Source material:
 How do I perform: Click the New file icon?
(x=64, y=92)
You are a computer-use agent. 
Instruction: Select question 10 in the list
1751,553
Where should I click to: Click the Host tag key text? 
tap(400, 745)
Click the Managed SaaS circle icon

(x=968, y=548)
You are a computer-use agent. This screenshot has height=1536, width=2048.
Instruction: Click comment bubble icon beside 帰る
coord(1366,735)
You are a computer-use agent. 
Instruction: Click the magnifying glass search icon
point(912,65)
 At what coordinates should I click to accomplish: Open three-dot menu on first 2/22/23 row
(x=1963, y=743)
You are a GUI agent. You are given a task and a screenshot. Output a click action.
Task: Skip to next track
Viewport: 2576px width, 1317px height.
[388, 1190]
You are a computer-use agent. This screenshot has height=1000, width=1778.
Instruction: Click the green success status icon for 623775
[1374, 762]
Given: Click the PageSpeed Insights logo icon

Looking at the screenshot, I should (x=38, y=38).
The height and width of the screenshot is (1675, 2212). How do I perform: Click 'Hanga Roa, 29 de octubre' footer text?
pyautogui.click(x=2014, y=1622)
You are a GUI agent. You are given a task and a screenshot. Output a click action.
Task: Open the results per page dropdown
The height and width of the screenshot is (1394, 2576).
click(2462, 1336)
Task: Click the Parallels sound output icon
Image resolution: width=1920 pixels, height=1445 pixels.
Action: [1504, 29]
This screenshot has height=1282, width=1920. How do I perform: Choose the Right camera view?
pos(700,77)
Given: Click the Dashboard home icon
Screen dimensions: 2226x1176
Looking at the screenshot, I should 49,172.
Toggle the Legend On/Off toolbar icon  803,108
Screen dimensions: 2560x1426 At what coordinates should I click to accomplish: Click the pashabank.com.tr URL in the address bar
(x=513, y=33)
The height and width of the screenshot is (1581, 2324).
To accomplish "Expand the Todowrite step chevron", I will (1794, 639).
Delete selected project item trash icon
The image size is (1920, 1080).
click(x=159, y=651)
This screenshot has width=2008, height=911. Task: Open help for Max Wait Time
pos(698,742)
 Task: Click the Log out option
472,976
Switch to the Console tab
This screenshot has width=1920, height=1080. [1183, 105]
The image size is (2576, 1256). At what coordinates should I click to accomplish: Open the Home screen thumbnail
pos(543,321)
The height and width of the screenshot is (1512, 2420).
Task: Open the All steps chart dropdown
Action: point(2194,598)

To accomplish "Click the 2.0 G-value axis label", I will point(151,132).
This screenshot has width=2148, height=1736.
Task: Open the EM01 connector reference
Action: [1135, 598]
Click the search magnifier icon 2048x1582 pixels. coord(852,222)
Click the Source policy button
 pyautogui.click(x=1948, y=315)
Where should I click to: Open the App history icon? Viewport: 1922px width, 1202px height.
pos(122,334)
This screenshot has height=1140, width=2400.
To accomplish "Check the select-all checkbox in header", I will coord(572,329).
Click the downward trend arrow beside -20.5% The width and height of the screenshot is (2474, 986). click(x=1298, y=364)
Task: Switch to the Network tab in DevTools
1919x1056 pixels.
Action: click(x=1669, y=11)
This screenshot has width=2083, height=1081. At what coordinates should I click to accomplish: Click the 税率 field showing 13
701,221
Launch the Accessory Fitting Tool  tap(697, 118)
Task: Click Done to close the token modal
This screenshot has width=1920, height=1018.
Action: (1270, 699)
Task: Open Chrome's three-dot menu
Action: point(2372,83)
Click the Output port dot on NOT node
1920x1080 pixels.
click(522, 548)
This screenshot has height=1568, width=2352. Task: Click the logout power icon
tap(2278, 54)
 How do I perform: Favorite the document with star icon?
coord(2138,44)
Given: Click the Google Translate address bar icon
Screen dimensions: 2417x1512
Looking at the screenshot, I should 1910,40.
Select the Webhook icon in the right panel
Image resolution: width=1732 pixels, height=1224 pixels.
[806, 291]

Exercise brief:
Print all of the entries exactly, leaving nothing out.

Answer to this exercise:
 How do I perform: Click the New file icon?
(x=64, y=92)
You are a computer-use agent. 
Instruction: Select question 10 in the list
1751,553
Where should I click to: Click the Host tag key text? 
tap(400, 745)
Click the Managed SaaS circle icon

(x=968, y=548)
You are a computer-use agent. This screenshot has height=1536, width=2048.
Instruction: Click comment bubble icon beside 帰る
coord(1366,735)
You are a computer-use agent. 
Instruction: Click the magnifying glass search icon
point(912,65)
 At what coordinates should I click to accomplish: Open three-dot menu on first 2/22/23 row
(x=1963, y=743)
You are a GUI agent. You are given a task and a screenshot. Output a click action.
Task: Skip to next track
Viewport: 2576px width, 1317px height.
[388, 1190]
You are a computer-use agent. This screenshot has height=1000, width=1778.
Instruction: Click the green success status icon for 623775
[1374, 762]
Given: Click the PageSpeed Insights logo icon

Looking at the screenshot, I should (x=38, y=38).
The height and width of the screenshot is (1675, 2212). How do I perform: Click 'Hanga Roa, 29 de octubre' footer text?
pyautogui.click(x=2014, y=1622)
You are a GUI agent. You are given a task and a screenshot. Output a click action.
Task: Open the results per page dropdown
The height and width of the screenshot is (1394, 2576).
click(2462, 1336)
Task: Click the Parallels sound output icon
Image resolution: width=1920 pixels, height=1445 pixels.
Action: [1504, 29]
This screenshot has height=1282, width=1920. How do I perform: Choose the Right camera view?
pos(700,77)
Given: Click the Dashboard home icon
Screen dimensions: 2226x1176
Looking at the screenshot, I should 49,172.
Toggle the Legend On/Off toolbar icon  803,108
Screen dimensions: 2560x1426 At what coordinates should I click to accomplish: Click the pashabank.com.tr URL in the address bar
(x=513, y=33)
The height and width of the screenshot is (1581, 2324).
To accomplish "Expand the Todowrite step chevron", I will (1794, 639).
Delete selected project item trash icon
The image size is (1920, 1080).
click(x=159, y=651)
This screenshot has width=2008, height=911. Task: Open help for Max Wait Time
pos(698,742)
 Task: Click the Log out option
472,976
Switch to the Console tab
This screenshot has width=1920, height=1080. [1183, 105]
The image size is (2576, 1256). At what coordinates should I click to accomplish: Open the Home screen thumbnail
pos(543,321)
The height and width of the screenshot is (1512, 2420).
Task: Open the All steps chart dropdown
Action: point(2194,598)

To accomplish "Click the 2.0 G-value axis label", I will point(151,132).
This screenshot has width=2148, height=1736.
Task: Open the EM01 connector reference
Action: [1135, 598]
Click the search magnifier icon 2048x1582 pixels. coord(852,222)
Click the Source policy button
 pyautogui.click(x=1948, y=315)
Where should I click to: Open the App history icon? Viewport: 1922px width, 1202px height.
pos(122,334)
This screenshot has height=1140, width=2400.
To accomplish "Check the select-all checkbox in header", I will coord(572,329).
Click the downward trend arrow beside -20.5% The width and height of the screenshot is (2474, 986). click(x=1298, y=364)
Task: Switch to the Network tab in DevTools
1919x1056 pixels.
Action: click(x=1669, y=11)
This screenshot has width=2083, height=1081. At what coordinates should I click to accomplish: Click the 税率 field showing 13
701,221
Launch the Accessory Fitting Tool  tap(697, 118)
Task: Click Done to close the token modal
This screenshot has width=1920, height=1018.
Action: (1270, 699)
Task: Open Chrome's three-dot menu
Action: point(2372,83)
Click the Output port dot on NOT node
1920x1080 pixels.
click(522, 548)
This screenshot has height=1568, width=2352. Task: Click the logout power icon
tap(2278, 54)
 How do I perform: Favorite the document with star icon?
coord(2138,44)
Given: Click the Google Translate address bar icon
Screen dimensions: 2417x1512
Looking at the screenshot, I should 1910,40.
Select the Webhook icon in the right panel
Image resolution: width=1732 pixels, height=1224 pixels.
[806, 291]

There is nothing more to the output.